WHAT THE TASK REQUIRES:
Extend the passage of sales tips from the 2023 MDRT Annual Meeting, shown below, starting right after its last sentence.

TEXT TO READ:
Taking part in a longstanding tradition and recharging professionally, MDRT members gathered from around the world in Nashville, Tennessee, USA, for the 2023 Annual Meeting, which was held from June 25 to 28, to share best practices and tips. Here are a few of those ideas excerpted from Round the Table.
Sell the appointment
It’s very important that I do not sell or give a presentation to my client’s friend during the introduction meeting with the client and friend, whether it is at a restaurant, coffee shop or in a Zoom meeting. During this meeting, I only sell the appointment to the client’s friend for our next meeting. Even if the client’s friend asks me about my product and services, I deftly deflect the query and fix another mutually convenient time to discuss this. During the recommendation meeting, the client recommending me should ideally be talking about me to his friend and talk about his friend to me.

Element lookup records
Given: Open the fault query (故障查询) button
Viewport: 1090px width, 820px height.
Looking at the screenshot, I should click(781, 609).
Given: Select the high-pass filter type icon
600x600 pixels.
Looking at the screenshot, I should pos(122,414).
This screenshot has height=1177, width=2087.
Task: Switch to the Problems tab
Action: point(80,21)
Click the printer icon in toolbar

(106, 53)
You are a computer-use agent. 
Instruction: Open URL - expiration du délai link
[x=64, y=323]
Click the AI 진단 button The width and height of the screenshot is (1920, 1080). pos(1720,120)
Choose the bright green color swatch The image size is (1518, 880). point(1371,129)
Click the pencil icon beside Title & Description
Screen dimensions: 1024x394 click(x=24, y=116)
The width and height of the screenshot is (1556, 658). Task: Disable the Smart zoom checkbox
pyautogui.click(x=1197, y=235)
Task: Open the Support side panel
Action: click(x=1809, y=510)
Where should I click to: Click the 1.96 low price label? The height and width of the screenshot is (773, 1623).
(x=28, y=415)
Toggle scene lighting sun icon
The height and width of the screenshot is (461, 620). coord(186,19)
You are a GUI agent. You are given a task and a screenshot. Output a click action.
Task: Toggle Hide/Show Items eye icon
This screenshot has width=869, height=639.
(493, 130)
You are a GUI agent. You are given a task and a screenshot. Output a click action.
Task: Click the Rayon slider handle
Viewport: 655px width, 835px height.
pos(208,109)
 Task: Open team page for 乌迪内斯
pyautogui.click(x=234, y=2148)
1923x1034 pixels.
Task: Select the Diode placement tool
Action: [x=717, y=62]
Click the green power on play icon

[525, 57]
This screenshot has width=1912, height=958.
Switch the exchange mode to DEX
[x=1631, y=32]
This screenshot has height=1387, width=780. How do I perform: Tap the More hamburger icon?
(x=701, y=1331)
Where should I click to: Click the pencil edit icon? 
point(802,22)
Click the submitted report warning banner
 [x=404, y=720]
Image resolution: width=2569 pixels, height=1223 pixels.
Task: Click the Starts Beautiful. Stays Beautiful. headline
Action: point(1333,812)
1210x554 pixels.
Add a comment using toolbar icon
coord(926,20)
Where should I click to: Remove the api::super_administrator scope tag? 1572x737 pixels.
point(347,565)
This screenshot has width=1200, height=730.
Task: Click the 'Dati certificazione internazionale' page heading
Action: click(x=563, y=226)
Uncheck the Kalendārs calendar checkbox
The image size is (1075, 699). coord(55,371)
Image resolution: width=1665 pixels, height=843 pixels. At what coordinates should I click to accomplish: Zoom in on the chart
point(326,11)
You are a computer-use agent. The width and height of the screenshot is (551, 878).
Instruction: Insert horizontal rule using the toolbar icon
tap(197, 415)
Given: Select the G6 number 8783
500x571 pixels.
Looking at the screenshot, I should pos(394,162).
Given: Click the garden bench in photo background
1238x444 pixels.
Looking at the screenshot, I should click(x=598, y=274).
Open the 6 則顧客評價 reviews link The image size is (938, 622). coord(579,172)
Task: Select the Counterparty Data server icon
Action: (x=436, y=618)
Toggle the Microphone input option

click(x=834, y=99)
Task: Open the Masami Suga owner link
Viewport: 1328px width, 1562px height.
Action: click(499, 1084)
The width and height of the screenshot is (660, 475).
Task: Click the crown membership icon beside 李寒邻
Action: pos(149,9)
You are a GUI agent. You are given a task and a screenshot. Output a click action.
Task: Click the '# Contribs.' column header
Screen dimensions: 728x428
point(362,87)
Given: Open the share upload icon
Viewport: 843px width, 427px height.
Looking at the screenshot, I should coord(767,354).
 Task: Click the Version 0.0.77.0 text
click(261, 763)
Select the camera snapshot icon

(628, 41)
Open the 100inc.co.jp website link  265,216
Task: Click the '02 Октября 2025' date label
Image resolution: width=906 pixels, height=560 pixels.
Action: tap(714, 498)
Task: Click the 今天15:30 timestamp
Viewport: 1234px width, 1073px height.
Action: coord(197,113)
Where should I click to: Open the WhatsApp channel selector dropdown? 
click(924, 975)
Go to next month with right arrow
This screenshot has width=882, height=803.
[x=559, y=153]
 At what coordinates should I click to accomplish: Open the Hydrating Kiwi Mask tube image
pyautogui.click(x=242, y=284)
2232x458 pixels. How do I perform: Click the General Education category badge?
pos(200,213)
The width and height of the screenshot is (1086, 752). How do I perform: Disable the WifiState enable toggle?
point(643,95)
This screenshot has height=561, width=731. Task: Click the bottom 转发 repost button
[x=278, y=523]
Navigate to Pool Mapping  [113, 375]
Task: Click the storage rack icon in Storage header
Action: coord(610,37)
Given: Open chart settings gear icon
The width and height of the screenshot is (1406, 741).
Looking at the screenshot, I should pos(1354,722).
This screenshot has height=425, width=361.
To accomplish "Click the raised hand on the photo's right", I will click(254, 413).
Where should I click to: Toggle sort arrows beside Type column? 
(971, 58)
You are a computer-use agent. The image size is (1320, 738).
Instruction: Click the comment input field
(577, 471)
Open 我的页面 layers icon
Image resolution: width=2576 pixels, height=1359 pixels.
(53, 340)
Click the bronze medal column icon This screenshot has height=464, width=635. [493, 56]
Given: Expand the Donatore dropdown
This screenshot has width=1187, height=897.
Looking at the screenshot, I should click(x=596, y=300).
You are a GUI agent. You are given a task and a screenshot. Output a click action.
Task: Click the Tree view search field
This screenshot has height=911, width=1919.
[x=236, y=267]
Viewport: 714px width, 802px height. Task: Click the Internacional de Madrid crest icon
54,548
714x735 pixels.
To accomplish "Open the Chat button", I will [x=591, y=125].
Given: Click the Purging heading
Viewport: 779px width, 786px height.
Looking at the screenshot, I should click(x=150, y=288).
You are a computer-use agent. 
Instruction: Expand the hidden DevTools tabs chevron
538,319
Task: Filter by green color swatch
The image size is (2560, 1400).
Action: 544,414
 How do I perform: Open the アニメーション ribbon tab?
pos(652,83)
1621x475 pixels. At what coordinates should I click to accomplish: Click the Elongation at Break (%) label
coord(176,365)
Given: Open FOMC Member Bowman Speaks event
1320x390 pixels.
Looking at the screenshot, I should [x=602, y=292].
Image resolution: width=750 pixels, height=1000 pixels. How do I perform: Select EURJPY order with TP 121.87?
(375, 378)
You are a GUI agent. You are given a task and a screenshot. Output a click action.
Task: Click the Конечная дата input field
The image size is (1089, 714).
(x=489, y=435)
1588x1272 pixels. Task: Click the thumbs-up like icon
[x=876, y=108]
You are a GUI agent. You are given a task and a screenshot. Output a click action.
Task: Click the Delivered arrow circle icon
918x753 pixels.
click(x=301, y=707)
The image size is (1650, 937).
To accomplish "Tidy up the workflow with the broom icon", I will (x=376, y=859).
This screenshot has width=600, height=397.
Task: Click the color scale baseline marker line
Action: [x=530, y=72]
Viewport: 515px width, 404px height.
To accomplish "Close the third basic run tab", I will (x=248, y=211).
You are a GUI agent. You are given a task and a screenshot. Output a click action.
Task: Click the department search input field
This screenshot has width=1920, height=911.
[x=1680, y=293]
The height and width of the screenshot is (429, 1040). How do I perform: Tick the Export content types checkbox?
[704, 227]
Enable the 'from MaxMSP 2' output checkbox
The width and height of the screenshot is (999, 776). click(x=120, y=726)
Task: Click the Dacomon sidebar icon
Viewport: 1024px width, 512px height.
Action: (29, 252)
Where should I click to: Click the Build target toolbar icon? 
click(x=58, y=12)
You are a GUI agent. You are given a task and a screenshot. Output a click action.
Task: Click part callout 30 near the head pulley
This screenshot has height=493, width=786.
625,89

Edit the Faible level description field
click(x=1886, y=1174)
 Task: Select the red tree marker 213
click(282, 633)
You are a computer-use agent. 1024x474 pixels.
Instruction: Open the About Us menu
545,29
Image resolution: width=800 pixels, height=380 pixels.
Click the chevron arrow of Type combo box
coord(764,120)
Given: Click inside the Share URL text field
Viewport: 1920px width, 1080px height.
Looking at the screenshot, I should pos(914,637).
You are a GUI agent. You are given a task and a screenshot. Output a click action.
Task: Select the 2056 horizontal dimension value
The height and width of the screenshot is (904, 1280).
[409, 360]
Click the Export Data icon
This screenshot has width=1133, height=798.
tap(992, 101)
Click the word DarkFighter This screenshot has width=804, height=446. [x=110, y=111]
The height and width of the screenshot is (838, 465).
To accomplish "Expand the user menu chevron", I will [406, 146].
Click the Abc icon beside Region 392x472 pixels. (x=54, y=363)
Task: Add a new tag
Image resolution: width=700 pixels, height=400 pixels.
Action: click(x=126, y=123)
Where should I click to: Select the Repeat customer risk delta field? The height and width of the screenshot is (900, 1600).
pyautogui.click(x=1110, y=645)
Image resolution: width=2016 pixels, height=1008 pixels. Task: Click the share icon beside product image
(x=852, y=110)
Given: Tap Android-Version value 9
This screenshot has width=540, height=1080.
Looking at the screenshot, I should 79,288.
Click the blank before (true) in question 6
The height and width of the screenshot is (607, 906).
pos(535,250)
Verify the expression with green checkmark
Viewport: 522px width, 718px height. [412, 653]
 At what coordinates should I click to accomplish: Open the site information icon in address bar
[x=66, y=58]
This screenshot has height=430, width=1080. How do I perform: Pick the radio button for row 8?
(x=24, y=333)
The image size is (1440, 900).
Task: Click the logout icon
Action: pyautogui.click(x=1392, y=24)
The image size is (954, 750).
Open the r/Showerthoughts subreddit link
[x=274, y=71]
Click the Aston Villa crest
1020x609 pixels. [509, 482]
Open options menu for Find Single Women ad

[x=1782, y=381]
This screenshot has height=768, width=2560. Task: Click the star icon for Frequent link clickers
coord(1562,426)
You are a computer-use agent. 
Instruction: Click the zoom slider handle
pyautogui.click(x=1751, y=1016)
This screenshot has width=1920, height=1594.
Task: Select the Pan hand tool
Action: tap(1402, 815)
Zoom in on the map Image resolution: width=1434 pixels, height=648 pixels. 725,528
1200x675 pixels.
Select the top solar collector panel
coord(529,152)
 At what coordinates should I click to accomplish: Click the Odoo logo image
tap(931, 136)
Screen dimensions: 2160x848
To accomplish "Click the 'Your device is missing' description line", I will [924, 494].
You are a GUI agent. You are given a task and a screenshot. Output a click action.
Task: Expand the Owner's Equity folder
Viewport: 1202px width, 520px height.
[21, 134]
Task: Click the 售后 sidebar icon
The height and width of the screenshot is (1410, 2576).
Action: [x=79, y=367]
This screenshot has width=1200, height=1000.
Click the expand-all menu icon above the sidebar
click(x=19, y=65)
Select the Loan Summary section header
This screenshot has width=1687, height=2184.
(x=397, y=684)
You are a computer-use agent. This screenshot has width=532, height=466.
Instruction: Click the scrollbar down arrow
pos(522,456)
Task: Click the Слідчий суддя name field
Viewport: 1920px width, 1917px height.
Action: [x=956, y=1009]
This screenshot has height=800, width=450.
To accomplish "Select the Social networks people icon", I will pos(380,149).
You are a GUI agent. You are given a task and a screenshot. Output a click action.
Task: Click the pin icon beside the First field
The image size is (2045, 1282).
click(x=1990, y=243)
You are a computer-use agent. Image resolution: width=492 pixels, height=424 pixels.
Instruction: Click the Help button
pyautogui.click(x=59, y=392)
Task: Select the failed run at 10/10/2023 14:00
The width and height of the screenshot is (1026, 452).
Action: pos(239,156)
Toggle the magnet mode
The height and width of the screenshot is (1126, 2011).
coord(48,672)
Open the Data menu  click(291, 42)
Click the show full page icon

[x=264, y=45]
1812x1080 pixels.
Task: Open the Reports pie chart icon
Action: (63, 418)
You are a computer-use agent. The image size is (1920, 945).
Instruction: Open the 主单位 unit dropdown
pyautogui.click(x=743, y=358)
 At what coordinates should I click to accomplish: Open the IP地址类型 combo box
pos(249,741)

TASK ANSWER:
—Sudhakar Gabriel, Kilpauk Chennai, Tamil Nadu, India, eight-year MDRT member
Behave your practice
Top advisors who integrate behavioral finance into their practice report they increased production and revenue and acquired more new clients. There are five steps to introducing behavioral advice to clients:
- Build rapport. Rapport is defined as a relationship of mutual trust or emotional affinity that is necessary when discussing one’s behaviors.
- Set the stage. Conversation with clients about behavioral finance.
- Assess financial beliefs and behaviors. Explore underlying assumptions or beliefs about money.
- Values exercise. Discuss what are their values and what is important to them.
- Put it in writing. Keep a list of their values in the client’s file and what the plan will be in anticipation of future situations. Outline the behaviors that the client is likely to experience in writing.
—Pamela J. Sams, CRPC, Herndon, Virginia, USA, four-year MDRT member
We must strike a balance between servicing existing clients and creating new business, but there is only so much time in a day, and advisors can be torn between these two challenges. But we can accomplish both by using our current clients to bring in new ones. By plowing deeper into our client relationships to understand their needs, we can generate passive referrals. The highest level of plowing, or cultivation, is acquiring our client’s network of contacts, which will make recruiting new business easier.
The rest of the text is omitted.